* _Stated problem 1_: List the full names of the people who appear in the Open MPI mailing list post below.

Open MPI logo

Open MPI Development Mailing List Archives

  |   Home   |   Support   |   FAQ   |   all Development mailing list

Subject: Re: [OMPI devel] Inherent limit on #communicators?
From: Edgar Gabriel (gabriel_at_[hidden])
Date: 2009-04-30 14:28:39


cid's are in fact not recycled in the block algorithm. The problem is
that comm_free is not collective, so you can not make any assumptions
whether other procs have also released that communicator.

But nevertheless, a cid in the communicator structure is a uint32_t, so
it should not hit the 16k limit there yet. this is not new, so if there
is a discrepancy between what the comm structure assumes that a cid is
and what the pml assumes, than this was in the code since the very first
days of Open MPI...

Thanks
Edgar

Brian W. Barrett wrote:
> On Thu, 30 Apr 2009, Ralph Castain wrote:
>
>> We seem to have hit a problem here - it looks like we are seeing a
>> built-in limit on the number of communicators one can create in a
>> program. The program basically does a loop, calling MPI_Comm_split each
>> time through the loop to create a sub-communicator, does a reduce
>> operation on the members of the sub-communicator, and then calls
>> MPI_Comm_free to release it (this is a minimized reproducer for the real
>> code). After 64k times through the loop, the program fails.
>>
>> This looks remarkably like a 16-bit index that hits a max value and then
>> blocks.
>>
>> I have looked at the communicator code, but I don't immediately see such
>> a field. Is anyone aware of some other place where we would have a limit
>> that would cause this problem?

* _Stated problem 2_: Lay out the collected data entries as a Markdown table with the columns Number and Entry line. Begin at the first entry, continue through the line containing "coord(178,163)", and leave out blank lines.

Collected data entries
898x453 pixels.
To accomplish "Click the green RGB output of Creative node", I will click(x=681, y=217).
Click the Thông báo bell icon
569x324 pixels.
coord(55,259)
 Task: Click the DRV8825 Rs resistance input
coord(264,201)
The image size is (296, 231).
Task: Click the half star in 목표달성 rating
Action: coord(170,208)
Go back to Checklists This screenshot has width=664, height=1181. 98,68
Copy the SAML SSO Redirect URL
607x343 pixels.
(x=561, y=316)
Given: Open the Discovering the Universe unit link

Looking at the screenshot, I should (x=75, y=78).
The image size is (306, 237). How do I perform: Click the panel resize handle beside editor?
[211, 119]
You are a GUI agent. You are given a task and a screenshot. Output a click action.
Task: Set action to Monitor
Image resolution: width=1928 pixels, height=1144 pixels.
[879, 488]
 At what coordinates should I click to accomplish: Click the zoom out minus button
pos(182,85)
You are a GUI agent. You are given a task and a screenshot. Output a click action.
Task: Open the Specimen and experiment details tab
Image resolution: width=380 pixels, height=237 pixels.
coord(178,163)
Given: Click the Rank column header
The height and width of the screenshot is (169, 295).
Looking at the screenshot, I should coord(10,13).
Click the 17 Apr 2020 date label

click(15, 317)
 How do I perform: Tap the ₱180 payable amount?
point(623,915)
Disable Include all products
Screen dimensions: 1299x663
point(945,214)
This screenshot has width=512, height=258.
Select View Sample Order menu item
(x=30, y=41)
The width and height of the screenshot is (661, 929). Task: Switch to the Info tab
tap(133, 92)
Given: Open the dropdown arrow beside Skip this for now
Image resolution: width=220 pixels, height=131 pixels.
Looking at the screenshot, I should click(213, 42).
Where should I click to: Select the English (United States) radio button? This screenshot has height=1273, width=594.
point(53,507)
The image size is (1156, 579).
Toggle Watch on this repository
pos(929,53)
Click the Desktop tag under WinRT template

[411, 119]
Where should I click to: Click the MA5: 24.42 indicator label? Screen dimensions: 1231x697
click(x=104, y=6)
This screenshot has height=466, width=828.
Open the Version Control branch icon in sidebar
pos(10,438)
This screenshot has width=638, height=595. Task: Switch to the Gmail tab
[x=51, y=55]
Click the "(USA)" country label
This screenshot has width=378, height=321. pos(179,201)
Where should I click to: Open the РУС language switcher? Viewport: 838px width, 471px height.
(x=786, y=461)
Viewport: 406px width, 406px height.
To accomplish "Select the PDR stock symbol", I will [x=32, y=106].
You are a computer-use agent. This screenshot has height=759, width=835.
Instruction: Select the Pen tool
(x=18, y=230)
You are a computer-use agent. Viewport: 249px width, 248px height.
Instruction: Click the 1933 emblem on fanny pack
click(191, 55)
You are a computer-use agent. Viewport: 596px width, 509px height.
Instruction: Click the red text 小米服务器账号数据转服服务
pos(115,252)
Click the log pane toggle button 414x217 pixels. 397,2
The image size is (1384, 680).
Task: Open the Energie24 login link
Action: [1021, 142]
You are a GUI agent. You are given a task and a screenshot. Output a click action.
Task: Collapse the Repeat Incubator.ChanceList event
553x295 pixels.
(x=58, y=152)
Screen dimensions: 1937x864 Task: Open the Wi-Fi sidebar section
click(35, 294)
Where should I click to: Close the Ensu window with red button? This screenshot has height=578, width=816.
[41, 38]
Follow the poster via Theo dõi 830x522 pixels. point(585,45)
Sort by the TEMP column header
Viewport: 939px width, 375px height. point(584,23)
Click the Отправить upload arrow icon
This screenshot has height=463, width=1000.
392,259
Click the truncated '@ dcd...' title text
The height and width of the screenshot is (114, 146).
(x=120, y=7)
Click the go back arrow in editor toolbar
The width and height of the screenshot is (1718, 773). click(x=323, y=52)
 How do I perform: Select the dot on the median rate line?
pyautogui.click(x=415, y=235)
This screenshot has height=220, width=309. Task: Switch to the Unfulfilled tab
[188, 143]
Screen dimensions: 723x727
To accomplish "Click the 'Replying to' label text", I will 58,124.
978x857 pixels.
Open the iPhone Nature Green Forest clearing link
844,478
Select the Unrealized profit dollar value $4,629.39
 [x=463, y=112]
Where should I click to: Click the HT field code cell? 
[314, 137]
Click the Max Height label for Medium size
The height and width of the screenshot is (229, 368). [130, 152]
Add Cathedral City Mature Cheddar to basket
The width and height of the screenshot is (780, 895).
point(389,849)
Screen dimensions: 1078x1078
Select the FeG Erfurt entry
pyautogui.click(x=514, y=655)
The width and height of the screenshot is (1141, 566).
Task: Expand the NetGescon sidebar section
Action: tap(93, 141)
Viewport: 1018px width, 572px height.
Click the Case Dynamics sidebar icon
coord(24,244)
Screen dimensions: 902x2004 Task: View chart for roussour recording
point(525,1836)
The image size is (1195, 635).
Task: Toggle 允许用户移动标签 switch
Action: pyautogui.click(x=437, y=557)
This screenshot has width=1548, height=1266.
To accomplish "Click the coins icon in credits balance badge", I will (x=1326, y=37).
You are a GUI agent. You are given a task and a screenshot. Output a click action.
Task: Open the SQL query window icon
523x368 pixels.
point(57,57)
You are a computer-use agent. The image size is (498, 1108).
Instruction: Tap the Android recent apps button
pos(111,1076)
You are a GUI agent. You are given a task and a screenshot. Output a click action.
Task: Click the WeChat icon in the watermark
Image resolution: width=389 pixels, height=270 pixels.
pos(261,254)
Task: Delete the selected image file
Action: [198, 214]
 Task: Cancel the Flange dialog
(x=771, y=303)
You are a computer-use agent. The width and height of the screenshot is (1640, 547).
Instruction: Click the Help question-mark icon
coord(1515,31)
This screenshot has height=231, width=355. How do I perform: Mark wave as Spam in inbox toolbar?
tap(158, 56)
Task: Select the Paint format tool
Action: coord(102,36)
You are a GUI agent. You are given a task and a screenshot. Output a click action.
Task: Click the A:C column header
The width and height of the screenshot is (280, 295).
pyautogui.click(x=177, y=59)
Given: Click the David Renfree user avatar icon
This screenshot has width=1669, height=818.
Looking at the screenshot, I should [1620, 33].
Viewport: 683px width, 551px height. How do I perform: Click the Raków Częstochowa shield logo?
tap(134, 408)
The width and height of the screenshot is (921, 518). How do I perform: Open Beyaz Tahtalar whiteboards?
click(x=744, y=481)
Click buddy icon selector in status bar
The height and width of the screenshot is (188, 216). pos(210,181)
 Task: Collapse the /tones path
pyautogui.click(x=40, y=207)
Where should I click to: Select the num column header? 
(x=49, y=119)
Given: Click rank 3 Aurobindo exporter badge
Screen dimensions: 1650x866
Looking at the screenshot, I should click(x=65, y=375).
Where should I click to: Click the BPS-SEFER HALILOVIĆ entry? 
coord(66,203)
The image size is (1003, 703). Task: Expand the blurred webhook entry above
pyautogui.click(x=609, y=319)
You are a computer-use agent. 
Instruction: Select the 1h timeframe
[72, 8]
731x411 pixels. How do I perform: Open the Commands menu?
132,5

* _Complete answer 1_:
- Edgar Gabriel
- Brian W. Barrett
- Ralph Castain

* _Complete answer 2_:
| Number | Entry line |
|---|---|
| 1 | 898x453 pixels. |
| 2 | To accomplish "Click the green RGB output of Creative node", I will click(x=681, y=217). |
| 3 | Click the Thông báo bell icon |
| 4 | 569x324 pixels. |
| 5 | coord(55,259) |
| 6 |  Task: Click the DRV8825 Rs resistance input |
| 7 | coord(264,201) |
| 8 | The image size is (296, 231). |
| 9 | Task: Click the half star in 목표달성 rating |
| 10 | Action: coord(170,208) |
| 11 | Go back to Checklists This screenshot has width=664, height=1181. 98,68 |
| 12 | Copy the SAML SSO Redirect URL |
| 13 | 607x343 pixels. |
| 14 | (x=561, y=316) |
| 15 | Given: Open the Discovering the Universe unit link |
| 16 | Looking at the screenshot, I should (x=75, y=78). |
| 17 | The image size is (306, 237). How do I perform: Click the panel resize handle beside editor? |
| 18 | [211, 119] |
| 19 | You are a GUI agent. You are given a task and a screenshot. Output a click action. |
| 20 | Task: Set action to Monitor |
| 21 | Image resolution: width=1928 pixels, height=1144 pixels. |
| 22 | [879, 488] |
| 23 |  At what coordinates should I click to accomplish: Click the zoom out minus button |
| 24 | pos(182,85) |
| 25 | You are a GUI agent. You are given a task and a screenshot. Output a click action. |
| 26 | Task: Open the Specimen and experiment details tab |
| 27 | Image resolution: width=380 pixels, height=237 pixels. |
| 28 | coord(178,163) |